§ YOUR ASSIGNMENT: Go through the listing below and count the lines with "language" in them. Only the count is needed.
[Start of section]
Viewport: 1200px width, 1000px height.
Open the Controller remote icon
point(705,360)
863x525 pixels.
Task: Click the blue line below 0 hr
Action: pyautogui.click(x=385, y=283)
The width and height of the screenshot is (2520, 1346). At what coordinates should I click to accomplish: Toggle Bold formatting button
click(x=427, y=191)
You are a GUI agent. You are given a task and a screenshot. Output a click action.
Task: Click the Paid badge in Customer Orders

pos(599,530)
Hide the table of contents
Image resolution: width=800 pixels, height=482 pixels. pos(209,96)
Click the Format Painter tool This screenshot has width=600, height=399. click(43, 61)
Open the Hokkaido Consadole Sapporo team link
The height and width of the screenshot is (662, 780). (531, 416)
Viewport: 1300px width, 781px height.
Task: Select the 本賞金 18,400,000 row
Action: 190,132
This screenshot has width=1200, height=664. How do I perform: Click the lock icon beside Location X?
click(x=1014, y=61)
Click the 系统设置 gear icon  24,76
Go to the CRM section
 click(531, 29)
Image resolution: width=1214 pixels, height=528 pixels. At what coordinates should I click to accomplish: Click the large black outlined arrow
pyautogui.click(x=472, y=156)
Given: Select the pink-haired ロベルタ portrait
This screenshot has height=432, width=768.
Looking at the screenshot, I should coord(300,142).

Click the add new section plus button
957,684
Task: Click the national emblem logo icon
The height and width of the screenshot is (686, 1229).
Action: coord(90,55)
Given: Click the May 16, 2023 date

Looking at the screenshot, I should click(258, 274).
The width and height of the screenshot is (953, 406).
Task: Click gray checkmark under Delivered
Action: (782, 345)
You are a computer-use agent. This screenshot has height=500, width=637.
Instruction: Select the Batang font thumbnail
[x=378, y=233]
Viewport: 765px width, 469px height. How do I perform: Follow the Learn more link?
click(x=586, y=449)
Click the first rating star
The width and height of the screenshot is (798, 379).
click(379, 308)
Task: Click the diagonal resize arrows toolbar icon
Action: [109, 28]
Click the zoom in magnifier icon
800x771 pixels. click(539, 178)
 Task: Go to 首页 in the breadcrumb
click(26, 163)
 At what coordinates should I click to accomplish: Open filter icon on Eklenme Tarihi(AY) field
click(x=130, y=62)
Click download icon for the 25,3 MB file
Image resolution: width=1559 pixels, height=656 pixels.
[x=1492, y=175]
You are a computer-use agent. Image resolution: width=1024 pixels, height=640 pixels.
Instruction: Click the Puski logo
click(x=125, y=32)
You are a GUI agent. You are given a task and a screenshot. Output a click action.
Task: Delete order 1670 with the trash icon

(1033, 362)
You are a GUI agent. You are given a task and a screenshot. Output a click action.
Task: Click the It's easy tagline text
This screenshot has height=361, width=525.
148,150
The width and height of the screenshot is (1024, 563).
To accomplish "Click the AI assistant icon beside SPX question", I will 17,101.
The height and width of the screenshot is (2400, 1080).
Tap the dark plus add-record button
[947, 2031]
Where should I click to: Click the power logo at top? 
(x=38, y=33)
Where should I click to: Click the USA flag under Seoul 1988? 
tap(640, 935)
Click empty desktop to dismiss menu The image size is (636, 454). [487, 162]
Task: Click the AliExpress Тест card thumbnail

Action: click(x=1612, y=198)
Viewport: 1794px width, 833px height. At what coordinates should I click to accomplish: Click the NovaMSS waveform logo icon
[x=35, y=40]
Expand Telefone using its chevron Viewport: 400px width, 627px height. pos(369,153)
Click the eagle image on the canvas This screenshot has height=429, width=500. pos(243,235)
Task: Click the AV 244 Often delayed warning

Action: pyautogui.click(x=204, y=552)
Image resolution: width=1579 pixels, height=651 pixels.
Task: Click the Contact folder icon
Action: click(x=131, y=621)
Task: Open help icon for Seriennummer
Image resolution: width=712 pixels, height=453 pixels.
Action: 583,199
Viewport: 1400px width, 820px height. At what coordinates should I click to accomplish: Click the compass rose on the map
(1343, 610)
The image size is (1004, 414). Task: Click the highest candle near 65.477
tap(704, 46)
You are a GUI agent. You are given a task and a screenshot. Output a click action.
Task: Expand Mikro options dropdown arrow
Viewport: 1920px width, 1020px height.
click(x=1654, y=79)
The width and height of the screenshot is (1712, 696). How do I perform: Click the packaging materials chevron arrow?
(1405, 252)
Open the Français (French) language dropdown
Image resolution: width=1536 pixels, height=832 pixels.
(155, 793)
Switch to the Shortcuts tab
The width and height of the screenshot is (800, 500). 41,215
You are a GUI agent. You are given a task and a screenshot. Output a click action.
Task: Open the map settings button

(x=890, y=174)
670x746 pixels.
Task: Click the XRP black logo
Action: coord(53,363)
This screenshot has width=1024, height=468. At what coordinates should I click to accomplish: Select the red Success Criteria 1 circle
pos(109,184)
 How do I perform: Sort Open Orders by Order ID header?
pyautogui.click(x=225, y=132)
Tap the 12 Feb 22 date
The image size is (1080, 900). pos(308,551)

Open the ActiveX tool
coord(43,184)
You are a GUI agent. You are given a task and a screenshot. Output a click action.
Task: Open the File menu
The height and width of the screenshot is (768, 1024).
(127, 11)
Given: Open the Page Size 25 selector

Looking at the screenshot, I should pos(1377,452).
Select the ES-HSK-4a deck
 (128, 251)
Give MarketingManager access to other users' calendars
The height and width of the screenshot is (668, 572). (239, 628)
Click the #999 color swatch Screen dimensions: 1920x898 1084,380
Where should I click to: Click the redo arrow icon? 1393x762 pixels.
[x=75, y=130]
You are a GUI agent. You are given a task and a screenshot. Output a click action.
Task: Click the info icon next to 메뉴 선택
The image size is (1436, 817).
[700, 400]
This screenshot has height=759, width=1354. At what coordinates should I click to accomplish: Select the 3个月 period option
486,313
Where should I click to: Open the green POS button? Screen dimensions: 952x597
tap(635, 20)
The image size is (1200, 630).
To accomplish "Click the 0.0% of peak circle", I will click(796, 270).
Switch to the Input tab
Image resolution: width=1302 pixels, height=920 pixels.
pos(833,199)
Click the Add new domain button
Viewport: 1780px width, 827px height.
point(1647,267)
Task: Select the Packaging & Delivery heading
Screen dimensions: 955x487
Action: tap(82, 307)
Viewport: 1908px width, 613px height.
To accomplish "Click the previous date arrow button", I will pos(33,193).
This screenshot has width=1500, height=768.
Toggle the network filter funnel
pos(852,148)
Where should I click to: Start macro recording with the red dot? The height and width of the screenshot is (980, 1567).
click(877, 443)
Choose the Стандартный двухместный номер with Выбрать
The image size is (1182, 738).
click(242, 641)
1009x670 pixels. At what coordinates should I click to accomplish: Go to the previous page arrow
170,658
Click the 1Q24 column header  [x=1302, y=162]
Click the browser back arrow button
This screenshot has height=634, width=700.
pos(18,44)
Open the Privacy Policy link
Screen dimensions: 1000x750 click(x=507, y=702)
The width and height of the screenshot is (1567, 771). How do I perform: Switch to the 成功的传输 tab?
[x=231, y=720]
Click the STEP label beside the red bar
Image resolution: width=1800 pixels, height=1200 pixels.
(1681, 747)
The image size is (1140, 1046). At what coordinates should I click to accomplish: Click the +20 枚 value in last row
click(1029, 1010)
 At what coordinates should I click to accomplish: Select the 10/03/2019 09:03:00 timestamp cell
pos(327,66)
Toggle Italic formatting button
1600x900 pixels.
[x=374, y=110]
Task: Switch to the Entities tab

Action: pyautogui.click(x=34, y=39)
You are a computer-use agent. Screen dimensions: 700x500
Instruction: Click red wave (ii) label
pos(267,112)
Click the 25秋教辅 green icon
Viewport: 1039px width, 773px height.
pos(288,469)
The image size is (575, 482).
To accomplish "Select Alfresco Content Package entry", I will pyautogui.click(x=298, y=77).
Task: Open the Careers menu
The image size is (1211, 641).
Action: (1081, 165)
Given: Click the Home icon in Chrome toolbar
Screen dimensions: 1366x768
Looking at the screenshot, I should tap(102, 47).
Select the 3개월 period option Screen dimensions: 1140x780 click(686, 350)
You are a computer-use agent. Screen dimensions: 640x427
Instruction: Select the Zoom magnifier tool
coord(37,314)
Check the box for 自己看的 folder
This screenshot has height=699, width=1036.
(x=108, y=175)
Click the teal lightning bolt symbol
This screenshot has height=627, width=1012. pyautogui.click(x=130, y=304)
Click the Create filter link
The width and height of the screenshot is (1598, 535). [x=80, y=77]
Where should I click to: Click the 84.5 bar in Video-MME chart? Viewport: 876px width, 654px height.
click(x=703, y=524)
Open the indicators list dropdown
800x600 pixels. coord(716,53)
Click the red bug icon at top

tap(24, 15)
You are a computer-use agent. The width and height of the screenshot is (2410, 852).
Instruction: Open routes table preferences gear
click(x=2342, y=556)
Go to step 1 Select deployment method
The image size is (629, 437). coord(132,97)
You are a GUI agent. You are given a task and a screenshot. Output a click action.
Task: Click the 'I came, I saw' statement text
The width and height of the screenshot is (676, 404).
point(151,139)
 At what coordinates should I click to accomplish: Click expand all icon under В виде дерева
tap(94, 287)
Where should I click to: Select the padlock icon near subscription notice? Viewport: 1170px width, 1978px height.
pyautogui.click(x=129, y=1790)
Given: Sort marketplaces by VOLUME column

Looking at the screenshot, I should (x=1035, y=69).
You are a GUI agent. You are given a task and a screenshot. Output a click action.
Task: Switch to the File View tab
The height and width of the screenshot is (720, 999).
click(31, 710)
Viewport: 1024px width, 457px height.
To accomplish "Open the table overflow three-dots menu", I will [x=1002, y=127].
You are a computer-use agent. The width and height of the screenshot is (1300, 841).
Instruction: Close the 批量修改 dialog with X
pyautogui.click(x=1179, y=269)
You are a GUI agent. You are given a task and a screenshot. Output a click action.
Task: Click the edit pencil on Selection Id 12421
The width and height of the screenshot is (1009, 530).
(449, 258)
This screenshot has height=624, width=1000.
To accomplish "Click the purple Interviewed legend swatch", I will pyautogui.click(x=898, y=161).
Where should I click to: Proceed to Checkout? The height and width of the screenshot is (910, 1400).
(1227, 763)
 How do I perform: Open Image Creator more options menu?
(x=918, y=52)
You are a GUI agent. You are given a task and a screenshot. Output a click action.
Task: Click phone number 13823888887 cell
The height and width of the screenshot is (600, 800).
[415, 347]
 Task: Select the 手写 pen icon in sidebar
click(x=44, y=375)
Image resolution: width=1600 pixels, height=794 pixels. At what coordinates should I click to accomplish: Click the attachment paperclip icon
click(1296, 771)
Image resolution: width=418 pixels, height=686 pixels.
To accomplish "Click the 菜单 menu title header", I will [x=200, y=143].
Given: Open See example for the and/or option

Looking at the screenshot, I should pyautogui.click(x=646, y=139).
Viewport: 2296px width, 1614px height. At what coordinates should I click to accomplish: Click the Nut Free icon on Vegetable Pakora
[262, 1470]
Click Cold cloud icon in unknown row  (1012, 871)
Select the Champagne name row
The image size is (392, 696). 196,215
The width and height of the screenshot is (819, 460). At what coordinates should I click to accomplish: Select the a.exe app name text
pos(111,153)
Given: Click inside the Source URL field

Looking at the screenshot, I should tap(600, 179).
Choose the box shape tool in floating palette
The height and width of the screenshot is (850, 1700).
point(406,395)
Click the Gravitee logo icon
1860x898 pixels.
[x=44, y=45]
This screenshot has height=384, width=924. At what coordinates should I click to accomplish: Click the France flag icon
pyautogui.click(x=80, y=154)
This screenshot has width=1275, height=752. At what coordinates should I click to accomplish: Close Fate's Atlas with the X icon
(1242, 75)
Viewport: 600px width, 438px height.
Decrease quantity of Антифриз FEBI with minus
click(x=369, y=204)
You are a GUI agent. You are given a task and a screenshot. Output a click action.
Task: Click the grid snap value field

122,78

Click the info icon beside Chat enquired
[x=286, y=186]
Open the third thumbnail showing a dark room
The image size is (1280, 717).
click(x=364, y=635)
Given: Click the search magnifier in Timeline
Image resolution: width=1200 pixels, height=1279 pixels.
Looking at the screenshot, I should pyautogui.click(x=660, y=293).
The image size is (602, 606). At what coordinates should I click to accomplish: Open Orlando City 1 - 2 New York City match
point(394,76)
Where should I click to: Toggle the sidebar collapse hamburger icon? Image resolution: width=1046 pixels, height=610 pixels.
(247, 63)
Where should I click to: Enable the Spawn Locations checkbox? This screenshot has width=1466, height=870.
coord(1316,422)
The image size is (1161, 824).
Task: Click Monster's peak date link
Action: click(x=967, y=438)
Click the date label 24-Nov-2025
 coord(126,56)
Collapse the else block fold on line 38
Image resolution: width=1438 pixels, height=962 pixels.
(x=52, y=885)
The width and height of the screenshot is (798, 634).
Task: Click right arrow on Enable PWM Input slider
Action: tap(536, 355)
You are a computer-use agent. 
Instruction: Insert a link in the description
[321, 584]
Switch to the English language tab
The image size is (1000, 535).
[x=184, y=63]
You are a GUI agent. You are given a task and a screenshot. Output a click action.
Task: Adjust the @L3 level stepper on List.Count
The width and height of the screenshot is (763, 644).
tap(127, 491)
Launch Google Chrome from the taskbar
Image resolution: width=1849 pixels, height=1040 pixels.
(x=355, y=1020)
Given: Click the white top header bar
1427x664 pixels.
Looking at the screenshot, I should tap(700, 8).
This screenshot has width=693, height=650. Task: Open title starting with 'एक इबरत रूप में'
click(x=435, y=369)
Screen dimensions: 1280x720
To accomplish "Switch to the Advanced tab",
[End of section]
§ OUTPUT FOR THIS TASK: 2